Finally, even if petitioning for appointment of a guardian is warranted, the lawyer who serves as both lawyer and attorney-in-fact for the client is not necessarily the preferable person to serve in the additional role as petitioner under Article 81. Rather, unless the client consents, “[t]he lawyer should act as petitioner only of there is no one else available to act.” Recommendations, supra, 62 Fordham L. Rev. at 991. Thus, the lawyer should initially ascertain whether a family member, friend, or other concerned individual is available to serve in that role.
May the attorney represent him- or herself as petitioner in the guardianship proceeding?
If the lawyer currently represents the client, and the client opposes the appointment of a guardian, then the lawyer may not also represent him- or herself (or anyone else) as petitioner in an Article 81 proceeding. Doing so would place the lawyer in a position where he or she is advocating on behalf of one client (the petitioner) in opposition to another current client, thereby creating an impermissible conflict of interest under DR 5-105(A).

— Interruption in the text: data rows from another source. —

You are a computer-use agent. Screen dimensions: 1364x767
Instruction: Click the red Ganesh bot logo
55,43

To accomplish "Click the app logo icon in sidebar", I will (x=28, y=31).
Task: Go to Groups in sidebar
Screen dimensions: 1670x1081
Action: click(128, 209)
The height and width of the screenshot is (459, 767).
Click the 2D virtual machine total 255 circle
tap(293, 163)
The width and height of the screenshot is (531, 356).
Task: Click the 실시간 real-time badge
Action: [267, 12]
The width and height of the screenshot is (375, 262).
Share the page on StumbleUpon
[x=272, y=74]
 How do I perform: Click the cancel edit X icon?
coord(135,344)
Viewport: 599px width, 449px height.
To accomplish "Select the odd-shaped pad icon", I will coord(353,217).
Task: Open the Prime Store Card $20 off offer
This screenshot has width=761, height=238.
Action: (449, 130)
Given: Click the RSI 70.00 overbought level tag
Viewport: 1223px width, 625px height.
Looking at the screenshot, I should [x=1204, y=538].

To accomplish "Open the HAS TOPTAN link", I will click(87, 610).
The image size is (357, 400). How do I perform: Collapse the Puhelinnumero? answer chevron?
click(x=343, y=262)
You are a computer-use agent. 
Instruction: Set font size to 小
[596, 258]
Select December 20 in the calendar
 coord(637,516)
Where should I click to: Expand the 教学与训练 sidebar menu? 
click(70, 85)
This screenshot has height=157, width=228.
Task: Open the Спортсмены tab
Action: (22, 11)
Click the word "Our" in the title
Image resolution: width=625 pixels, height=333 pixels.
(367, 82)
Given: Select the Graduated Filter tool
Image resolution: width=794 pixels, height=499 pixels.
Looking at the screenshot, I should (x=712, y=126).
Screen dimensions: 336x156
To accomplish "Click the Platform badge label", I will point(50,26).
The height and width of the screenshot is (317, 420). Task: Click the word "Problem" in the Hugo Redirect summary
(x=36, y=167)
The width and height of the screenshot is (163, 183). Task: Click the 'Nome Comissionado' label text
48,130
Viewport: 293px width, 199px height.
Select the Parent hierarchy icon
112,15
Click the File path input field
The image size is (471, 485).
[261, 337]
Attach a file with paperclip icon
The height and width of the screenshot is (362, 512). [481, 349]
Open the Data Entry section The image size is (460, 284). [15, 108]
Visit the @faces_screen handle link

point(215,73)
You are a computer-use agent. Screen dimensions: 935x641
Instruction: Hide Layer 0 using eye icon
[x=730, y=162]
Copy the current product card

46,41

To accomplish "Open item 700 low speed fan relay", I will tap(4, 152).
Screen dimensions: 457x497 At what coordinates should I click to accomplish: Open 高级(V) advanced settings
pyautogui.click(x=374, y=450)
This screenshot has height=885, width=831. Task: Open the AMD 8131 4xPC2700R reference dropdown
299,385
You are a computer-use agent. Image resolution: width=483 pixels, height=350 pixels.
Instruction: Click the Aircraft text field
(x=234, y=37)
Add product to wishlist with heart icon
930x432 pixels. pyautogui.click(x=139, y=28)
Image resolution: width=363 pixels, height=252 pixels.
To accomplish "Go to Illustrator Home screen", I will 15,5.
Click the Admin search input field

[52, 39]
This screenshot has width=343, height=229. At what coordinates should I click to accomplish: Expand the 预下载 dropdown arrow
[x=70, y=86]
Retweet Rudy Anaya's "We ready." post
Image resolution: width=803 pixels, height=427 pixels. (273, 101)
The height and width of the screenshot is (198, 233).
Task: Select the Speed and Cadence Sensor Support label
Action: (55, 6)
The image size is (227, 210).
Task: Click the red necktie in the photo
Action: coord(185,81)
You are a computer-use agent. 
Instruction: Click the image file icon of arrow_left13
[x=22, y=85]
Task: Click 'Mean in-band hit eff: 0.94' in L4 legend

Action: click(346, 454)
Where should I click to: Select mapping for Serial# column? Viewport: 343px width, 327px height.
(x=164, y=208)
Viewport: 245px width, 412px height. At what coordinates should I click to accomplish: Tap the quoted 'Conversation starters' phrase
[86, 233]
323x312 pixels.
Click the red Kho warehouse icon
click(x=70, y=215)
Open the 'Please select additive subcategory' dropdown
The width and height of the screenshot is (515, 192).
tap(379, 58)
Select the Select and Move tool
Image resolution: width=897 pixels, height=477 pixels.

Indeed, in that event, the client might well expect to receive the attorney’s assistance in opposingthe guardianship petition. Even if the alleged incapacitated person was formerly a client but is no longer one, if he or she objects to the appointment of a guardian the lawyer may be barred by DR 5-108(A) from representing him- or herself (or anyone else) as petitioner, since the current representation would likely be adverse to a former client in a matter substantially related to the subject of the former representation. In that event, as attorney-in-fact, the lawyer should retain separate counsel to process the Article 81 matter.
If the client does not object to appointment of a guardian, the attorney may be forbidden from serving as a lawyer in the guardianship proceeding if there will be a contested hearing under Article 81 on the issue of client incompetence and it is obvious that the attorney would be called as a witness in the Article 81 hearing on that issue. In that event, too, the lawyer should retain separate counsel to process the Article 81 matter. DR 5-102(A); N.Y. State 635 (1992).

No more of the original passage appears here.